We give the hairball pieces of elk antler, which the elk shed and which are very bonelike. They're expensive, but he chews them a lot and for a long, long, long time. It's the dog version of Call of Duty to a teenage boy. 

My first job outside the house was lawn and garden service for a neighbor with a big spread. They had a sweet little black dog who had the run of the joint. One day he turned up with a largely intact skeleton of something that had died in the woods---I think it may have been a raccoon. I don't know why the bones stuck together so well. Still some skin on it, I guess. I can still remember the look of the thing, the surprisingly light weight, the leathery feel of it, the joy on the dog's face.

I flung it into the woods. The dog was back with it within ten minutes. I flung it farther away while he was inside. Half an hour later he had it again. It was the most wonderful thing ever, and however many times and however far I chucked it, he was going to go find it. 

That's one reason why we bury the dead. I hope six feet is deep enough.


Our dog doesn't go running around without a leash, so I didn't have to bury or burn the bird. When Tralfaz was busy elsewhere I picked up the bird with a shovel and took it to the wooded area nearby and flung it toward the trees.

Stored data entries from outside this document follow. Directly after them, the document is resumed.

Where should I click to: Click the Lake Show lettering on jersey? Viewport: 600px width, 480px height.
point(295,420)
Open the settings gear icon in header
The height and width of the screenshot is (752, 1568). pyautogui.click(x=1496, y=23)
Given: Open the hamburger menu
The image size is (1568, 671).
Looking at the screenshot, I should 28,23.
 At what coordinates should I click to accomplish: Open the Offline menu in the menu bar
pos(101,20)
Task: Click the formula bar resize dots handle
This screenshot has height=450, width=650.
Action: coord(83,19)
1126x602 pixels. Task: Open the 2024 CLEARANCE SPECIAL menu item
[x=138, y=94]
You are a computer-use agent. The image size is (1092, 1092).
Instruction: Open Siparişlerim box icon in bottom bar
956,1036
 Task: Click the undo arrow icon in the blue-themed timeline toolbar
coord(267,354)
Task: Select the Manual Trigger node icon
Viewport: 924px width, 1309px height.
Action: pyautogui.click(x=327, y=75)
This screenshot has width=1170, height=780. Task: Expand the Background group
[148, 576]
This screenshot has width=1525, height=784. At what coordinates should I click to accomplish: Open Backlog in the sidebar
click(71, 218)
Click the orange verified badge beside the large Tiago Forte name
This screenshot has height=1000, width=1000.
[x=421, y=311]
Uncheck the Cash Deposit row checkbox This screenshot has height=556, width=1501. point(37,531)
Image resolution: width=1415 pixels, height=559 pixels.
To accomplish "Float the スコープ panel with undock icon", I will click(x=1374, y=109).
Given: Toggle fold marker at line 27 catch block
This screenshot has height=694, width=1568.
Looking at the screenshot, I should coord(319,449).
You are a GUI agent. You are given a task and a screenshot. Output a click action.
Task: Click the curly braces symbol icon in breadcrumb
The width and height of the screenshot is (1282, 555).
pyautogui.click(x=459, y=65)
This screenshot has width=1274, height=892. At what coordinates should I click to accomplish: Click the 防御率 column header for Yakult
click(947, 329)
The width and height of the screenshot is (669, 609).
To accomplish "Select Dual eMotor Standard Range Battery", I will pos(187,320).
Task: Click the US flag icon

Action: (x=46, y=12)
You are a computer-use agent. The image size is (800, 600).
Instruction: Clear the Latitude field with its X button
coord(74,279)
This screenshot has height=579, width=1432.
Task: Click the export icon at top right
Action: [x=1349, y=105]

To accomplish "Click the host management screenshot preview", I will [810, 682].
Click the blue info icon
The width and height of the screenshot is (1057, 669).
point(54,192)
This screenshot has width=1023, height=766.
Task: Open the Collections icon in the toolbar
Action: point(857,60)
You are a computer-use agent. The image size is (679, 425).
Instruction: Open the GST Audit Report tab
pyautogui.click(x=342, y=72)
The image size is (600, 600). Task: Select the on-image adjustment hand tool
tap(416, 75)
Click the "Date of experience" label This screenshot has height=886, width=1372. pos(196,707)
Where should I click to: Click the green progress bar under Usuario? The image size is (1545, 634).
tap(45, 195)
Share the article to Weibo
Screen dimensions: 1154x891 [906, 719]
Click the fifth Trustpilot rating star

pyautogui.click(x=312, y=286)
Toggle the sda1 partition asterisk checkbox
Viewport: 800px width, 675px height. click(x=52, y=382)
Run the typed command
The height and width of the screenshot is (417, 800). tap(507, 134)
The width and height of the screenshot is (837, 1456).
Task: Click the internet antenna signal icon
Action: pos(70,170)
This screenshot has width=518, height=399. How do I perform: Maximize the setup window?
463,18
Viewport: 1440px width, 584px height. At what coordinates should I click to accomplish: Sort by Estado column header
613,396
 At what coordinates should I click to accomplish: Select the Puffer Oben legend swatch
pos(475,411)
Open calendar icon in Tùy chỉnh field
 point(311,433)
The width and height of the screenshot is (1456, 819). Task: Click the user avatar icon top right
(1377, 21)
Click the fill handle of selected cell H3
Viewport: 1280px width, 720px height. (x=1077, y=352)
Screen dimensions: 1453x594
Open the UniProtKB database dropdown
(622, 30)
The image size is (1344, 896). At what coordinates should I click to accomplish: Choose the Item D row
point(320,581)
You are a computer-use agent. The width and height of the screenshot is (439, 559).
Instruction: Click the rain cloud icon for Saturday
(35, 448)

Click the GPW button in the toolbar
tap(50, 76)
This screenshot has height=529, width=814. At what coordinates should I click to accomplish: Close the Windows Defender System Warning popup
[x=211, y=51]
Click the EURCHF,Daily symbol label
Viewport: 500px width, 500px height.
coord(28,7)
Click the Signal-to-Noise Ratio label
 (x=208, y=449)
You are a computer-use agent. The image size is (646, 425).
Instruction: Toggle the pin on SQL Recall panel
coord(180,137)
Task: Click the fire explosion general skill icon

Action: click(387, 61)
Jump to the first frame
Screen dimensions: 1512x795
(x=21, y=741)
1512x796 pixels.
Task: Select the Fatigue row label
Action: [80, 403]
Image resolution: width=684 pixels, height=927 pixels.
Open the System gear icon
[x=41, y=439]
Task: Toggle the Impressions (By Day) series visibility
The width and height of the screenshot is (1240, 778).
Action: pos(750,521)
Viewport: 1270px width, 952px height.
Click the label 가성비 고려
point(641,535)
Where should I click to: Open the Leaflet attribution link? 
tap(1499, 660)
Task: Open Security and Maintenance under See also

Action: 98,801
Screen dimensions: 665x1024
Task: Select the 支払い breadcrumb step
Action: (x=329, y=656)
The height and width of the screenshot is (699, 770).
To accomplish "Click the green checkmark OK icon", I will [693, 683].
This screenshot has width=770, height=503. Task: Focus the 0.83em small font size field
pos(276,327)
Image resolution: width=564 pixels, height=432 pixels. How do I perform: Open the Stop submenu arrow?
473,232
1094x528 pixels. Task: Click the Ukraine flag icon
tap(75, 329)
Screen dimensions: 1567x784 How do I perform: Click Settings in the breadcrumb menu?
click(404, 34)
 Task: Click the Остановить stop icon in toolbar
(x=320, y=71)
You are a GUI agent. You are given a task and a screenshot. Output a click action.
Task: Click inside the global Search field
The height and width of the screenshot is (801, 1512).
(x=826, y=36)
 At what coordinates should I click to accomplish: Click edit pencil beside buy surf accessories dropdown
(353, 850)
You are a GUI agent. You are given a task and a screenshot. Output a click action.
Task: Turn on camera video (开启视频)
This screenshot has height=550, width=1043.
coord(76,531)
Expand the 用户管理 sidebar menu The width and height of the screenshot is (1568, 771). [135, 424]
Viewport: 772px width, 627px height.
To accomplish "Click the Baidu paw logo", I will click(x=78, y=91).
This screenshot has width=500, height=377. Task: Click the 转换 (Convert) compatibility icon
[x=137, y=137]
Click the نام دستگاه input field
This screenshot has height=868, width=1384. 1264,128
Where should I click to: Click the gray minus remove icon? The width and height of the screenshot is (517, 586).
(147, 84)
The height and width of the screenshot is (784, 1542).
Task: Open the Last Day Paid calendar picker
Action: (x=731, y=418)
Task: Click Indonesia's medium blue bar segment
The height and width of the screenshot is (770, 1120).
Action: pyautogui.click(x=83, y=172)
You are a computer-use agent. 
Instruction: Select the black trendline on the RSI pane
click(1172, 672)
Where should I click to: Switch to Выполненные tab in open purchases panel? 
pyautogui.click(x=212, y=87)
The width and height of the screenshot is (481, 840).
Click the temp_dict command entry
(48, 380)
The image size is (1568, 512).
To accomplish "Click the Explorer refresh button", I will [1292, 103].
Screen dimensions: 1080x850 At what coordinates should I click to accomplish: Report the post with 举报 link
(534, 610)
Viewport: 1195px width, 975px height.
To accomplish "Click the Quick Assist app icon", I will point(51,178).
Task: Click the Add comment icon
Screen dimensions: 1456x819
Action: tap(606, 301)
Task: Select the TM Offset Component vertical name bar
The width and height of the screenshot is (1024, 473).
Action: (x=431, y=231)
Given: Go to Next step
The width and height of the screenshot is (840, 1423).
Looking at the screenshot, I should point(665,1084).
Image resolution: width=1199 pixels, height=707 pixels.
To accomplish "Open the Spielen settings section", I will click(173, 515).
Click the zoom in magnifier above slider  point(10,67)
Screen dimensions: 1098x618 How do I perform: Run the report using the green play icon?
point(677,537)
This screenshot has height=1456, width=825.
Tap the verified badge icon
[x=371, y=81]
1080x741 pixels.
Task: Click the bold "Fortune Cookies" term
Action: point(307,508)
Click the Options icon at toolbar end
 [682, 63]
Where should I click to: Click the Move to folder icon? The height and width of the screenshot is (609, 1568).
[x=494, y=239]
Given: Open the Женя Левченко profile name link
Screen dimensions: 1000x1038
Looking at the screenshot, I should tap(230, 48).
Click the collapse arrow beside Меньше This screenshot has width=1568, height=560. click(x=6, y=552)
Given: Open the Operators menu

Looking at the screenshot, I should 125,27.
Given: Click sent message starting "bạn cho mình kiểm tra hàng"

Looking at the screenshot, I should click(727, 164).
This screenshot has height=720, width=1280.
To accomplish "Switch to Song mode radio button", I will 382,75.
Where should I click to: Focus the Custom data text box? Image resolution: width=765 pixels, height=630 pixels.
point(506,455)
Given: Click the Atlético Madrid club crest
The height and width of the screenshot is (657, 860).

It hit one of the evergreens and stuck there.

Now it's an ornament.

Well, that's one way to keep the dogs off, but I don't think it will catch on as an alternative to cemeteries.

1 comment:

  1. Ever heard of the "Premack Principle?". Well to put it simply, You let your dog do something that he likes to do as a reward for doing what you want him to do. I recently talked to a woman down the street one morning who had the same problem. I the mornings when she Walks her dog in the park; They would usually find dead squirrels and other critters on the ground. As soon as her dog picks up a dead animal, she would command him to drop it. Her dog would obey and she would immediately reward him by allowing him to sniff the paw at the dead animal like he wanted to do in the first place. She said that her dog's interest in dead animals was soon a thing of past. I guess that, just like children, as soon as you allow something, it is suddenly far less attractive that it was before. I am now starting to us the Premack method to try and cure Phoebe's ungodly barking at everything that moves.